15) Find the dimensions of a rectangle with a perimeter of 80m if the length is 10m less than four times the width
length =
width =

Answer

**step1** Understanding the Problem and Perimeter Formula

The problem asks us to find the length and width of a rectangle. We are given two pieces of information:
1. The perimeter of the rectangle is 80 meters.
2. The length of the rectangle is 10 meters less than four times its width.
We know that the perimeter of a rectangle is calculated by adding all its sides. This is equivalent to two times the sum of its length and width: $$Perimeter = 2 \times (Length + Width)$$.

**step2** Calculating the Sum of Length and Width

Since the perimeter is 80 meters, and the perimeter is $$2 \times (Length + Width)$$, we can find the sum of the length and width by dividing the perimeter by 2.
$$Length + Width = Perimeter \div 2$$
$$Length + Width = 80 \text{ meters} \div 2$$
$$Length + Width = 40 \text{ meters}$$
So, the length and the width together add up to 40 meters.

**step3** Expressing the Relationship Between Length and Width

The problem states that "the length is 10m less than four times the width".
Let's think about this relationship:
If we imagine the width as one part, then four times the width would be four of those parts.
The length is equal to those four parts, but then we subtract 10 meters from that total.
So, we can write: $$Length = (4 \times Width) - 10 \text{ meters}$$.

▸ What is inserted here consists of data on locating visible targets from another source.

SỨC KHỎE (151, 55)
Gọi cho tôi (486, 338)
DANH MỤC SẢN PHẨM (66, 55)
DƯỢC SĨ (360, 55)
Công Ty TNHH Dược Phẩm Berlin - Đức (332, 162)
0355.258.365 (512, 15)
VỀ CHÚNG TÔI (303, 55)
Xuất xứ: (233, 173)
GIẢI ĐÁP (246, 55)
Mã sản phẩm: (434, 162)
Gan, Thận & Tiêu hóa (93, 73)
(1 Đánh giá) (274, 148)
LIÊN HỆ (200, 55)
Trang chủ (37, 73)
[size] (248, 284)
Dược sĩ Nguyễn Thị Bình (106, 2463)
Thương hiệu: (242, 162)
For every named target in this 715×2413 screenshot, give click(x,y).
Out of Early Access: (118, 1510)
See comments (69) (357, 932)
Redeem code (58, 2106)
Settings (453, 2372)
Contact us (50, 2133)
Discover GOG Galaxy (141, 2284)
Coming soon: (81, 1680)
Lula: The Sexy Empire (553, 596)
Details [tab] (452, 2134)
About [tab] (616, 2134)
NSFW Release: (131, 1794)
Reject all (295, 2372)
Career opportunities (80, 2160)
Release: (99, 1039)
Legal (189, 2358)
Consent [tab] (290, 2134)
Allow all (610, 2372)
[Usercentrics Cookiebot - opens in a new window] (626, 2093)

**step4** Setting Up a Combined Relationship to Find the Width

We know from Step 2 that $$Length + Width = 40 \text{ meters}$$.
Now, let's substitute what we know about the length from Step 3 into this equation:
$$((4 \times Width) - 10 \text{ meters}) + Width = 40 \text{ meters}$$
This means that if we take four times the width, subtract 10 meters, and then add one more width, the total is 40 meters.
Combining the widths, we have $$ (4 \times Width) + Width $$ which is $$ 5 \times Width $$.
So, the relationship becomes: $$(5 \times Width) - 10 \text{ meters} = 40 \text{ meters}$$.

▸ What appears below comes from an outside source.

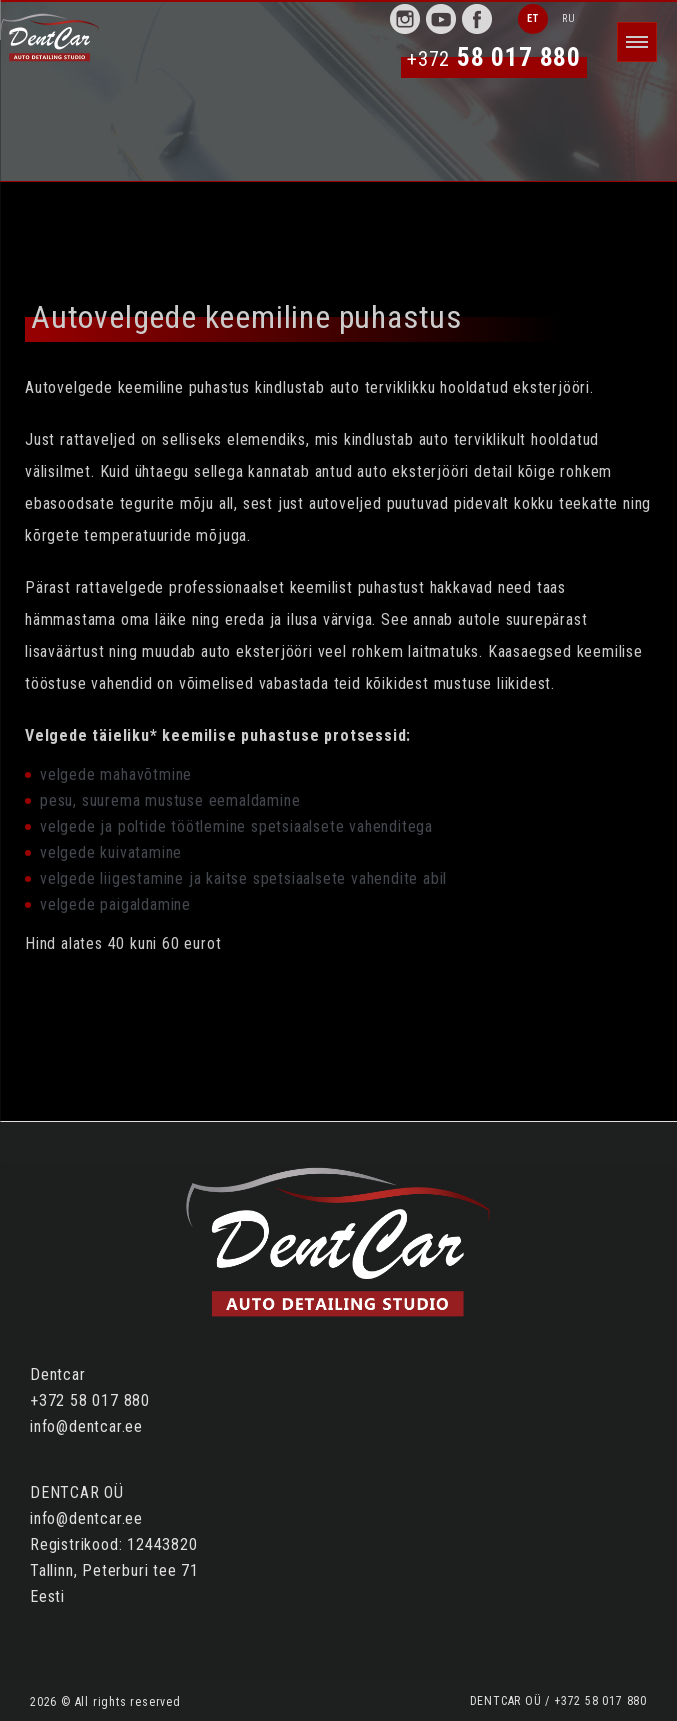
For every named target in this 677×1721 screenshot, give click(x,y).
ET (533, 18)
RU (569, 18)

**step5** Finding the Value of Five Times the Width

From the previous step, we have $$(5 \times Width) - 10 \text{ meters} = 40 \text{ meters}$$.
To find what $$5 \times Width$$ equals, we need to add back the 10 meters that were subtracted.
So, $$5 \times Width = 40 \text{ meters} + 10 \text{ meters}$$
$$5 \times Width = 50 \text{ meters}$$.

**step6** Calculating the Width

Now that we know $$5 \times Width = 50 \text{ meters}$$, we can find the width by dividing 50 meters by 5.
$$Width = 50 \text{ meters} \div 5$$
$$Width = 10 \text{ meters}$$
So, the width of the rectangle is 10 meters.

**step7** Calculating the Length

We know from Step 2 that $$Length + Width = 40 \text{ meters}$$.
We have just found that the width is 10 meters.
Now we can find the length:
$$Length + 10 \text{ meters} = 40 \text{ meters}$$
To find the length, we subtract 10 meters from 40 meters:
$$Length = 40 \text{ meters} - 10 \text{ meters}$$
$$Length = 30 \text{ meters}$$
So, the length of the rectangle is 30 meters.

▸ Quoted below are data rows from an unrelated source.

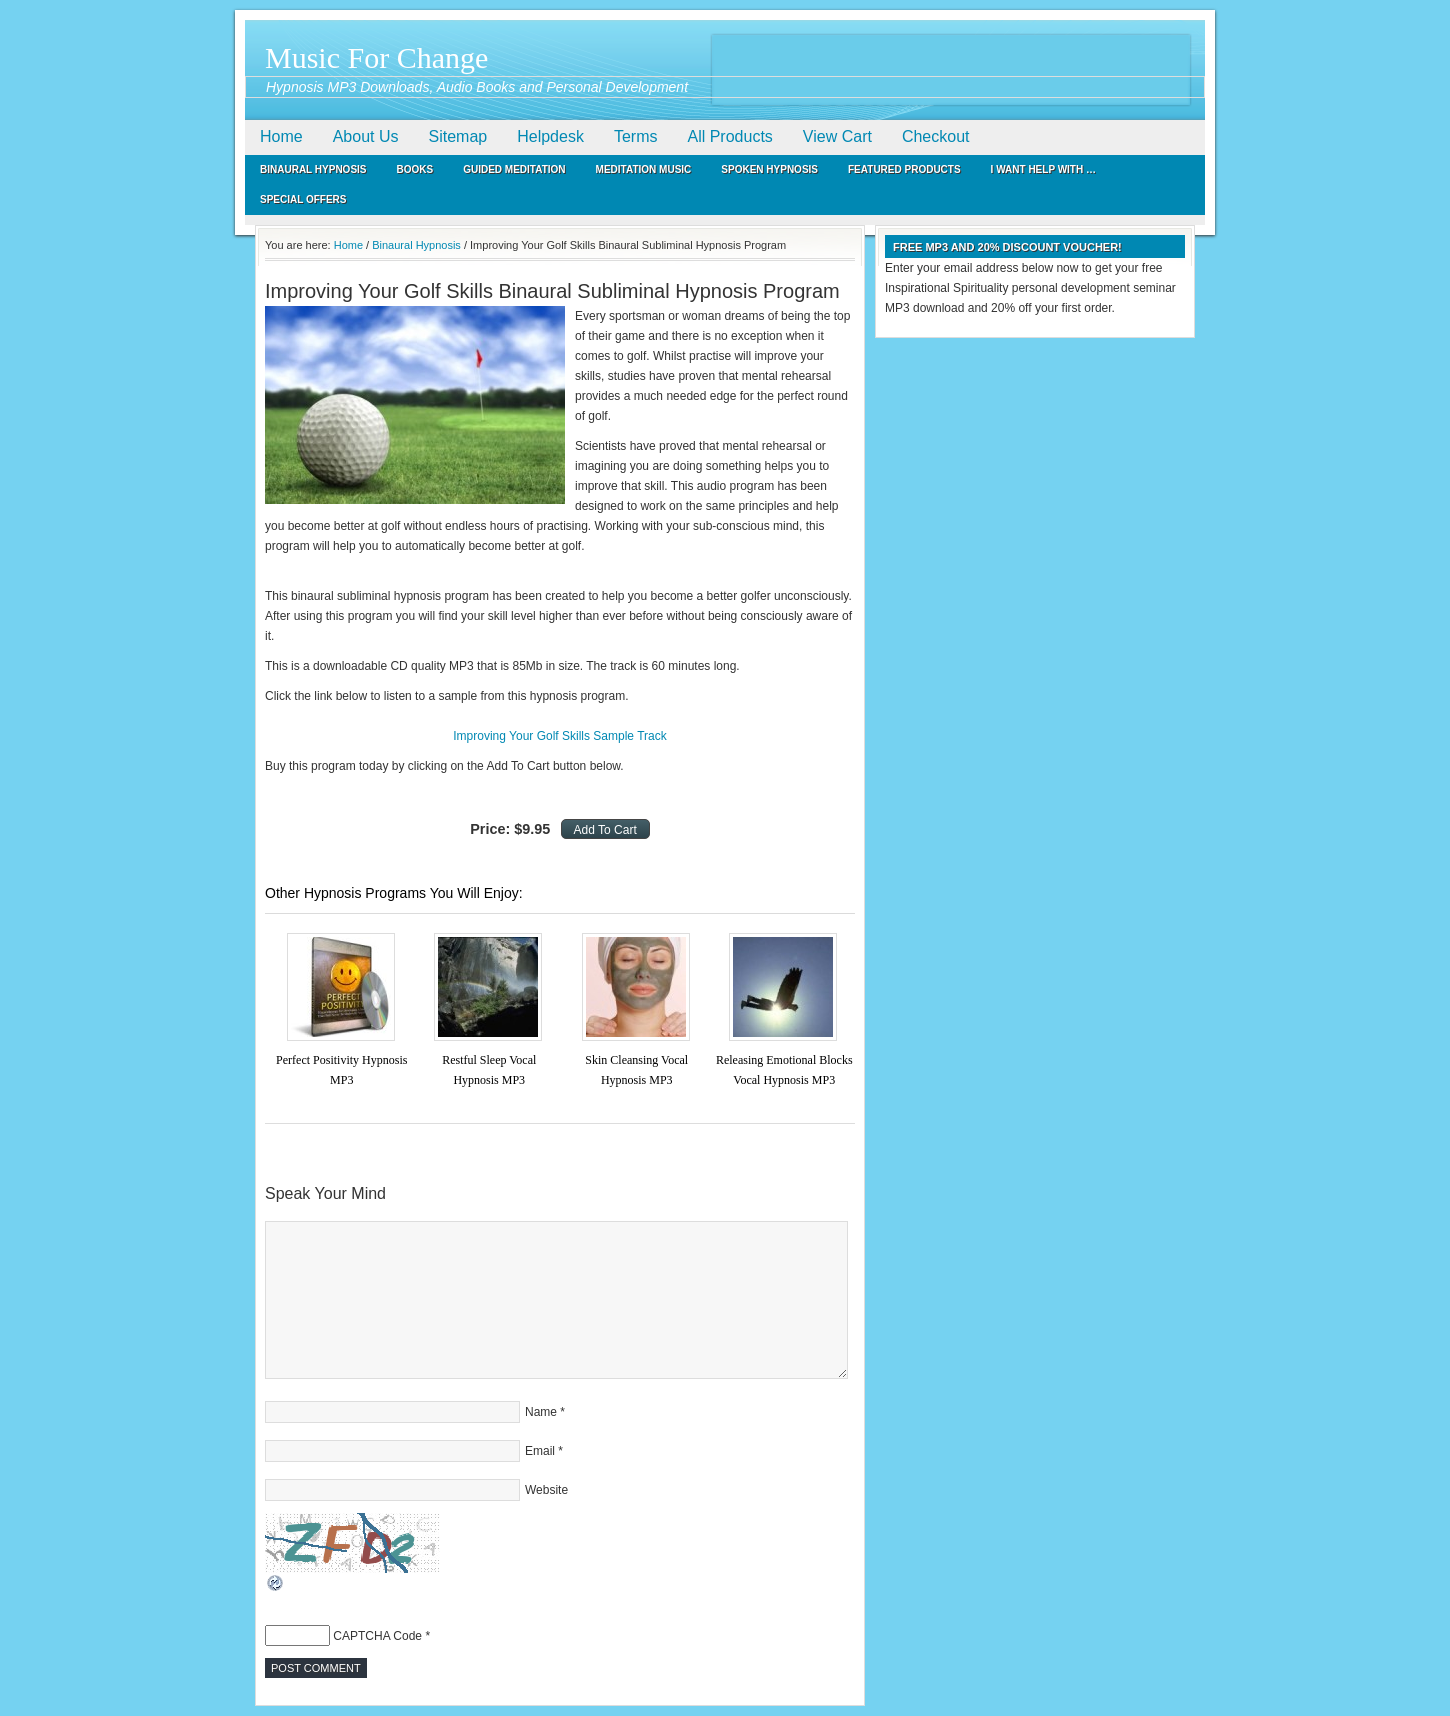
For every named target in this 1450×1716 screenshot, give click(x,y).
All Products (729, 136)
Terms (636, 136)
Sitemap (458, 136)
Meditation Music (644, 169)
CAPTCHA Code (377, 1636)
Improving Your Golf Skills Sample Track (559, 736)
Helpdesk (550, 136)
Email (540, 1451)
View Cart (837, 136)
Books (415, 169)
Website (546, 1490)
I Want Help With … (1043, 169)
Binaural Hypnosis (313, 169)
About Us (366, 136)
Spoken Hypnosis (769, 169)
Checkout (936, 136)
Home (281, 136)
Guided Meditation (514, 169)
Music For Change (376, 57)
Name (541, 1412)
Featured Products (904, 169)
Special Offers (303, 199)
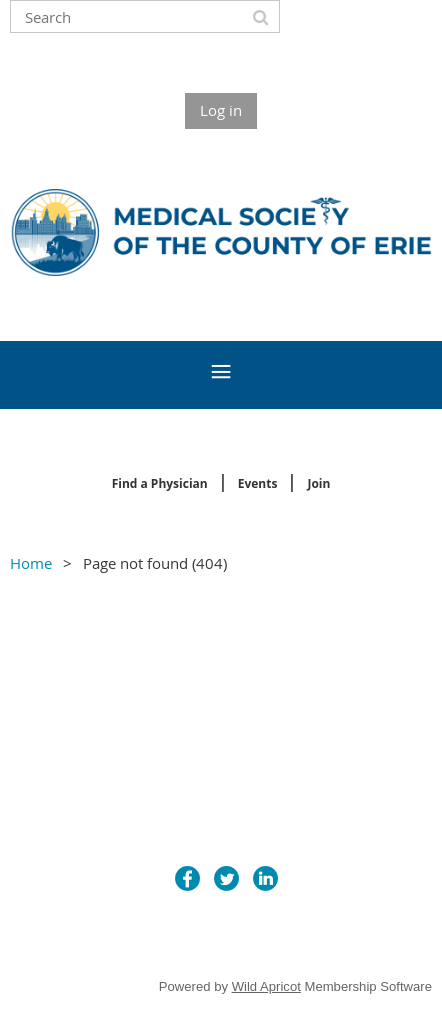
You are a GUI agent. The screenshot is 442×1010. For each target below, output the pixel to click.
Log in (221, 110)
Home (31, 563)
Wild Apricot (266, 986)
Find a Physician (160, 483)
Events (258, 483)
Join (318, 483)
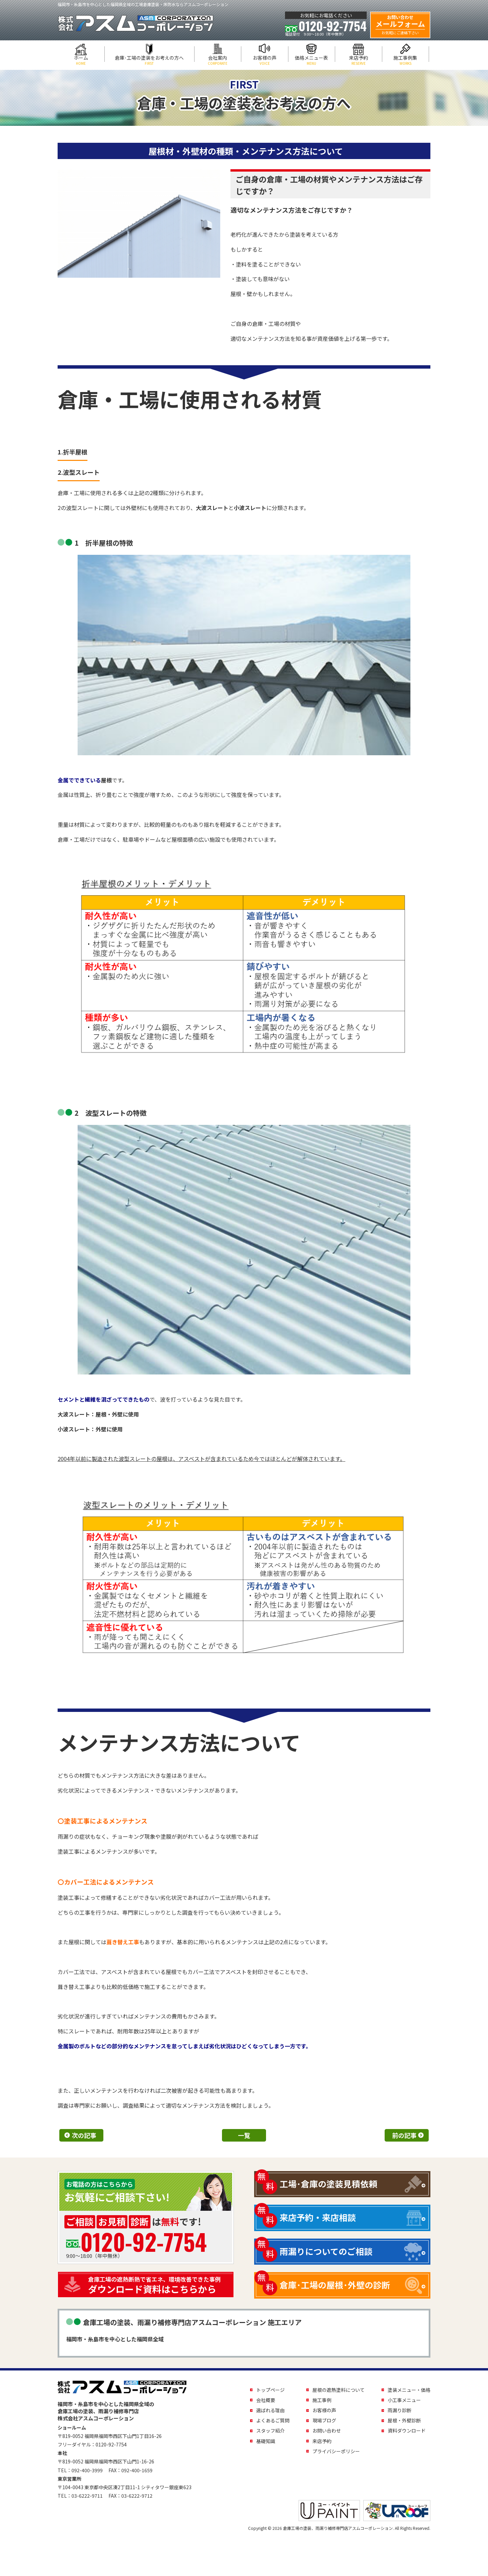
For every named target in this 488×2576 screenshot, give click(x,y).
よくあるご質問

**step8** Verifying the Solution

Let's check our answers:
- **Perimeter check:** If length is 30m and width is 10m, the perimeter is $$2 \times (30m + 10m) = 2 \times 40m = 80m$$. This matches the given perimeter.
- **Length-width relationship check:** Four times the width is $$4 \times 10m = 40m$$. 10m less than four times the width is $$40m - 10m = 30m$$. This matches our calculated length.
Both conditions are met, so our dimensions are correct.
length = 30m
width = 10m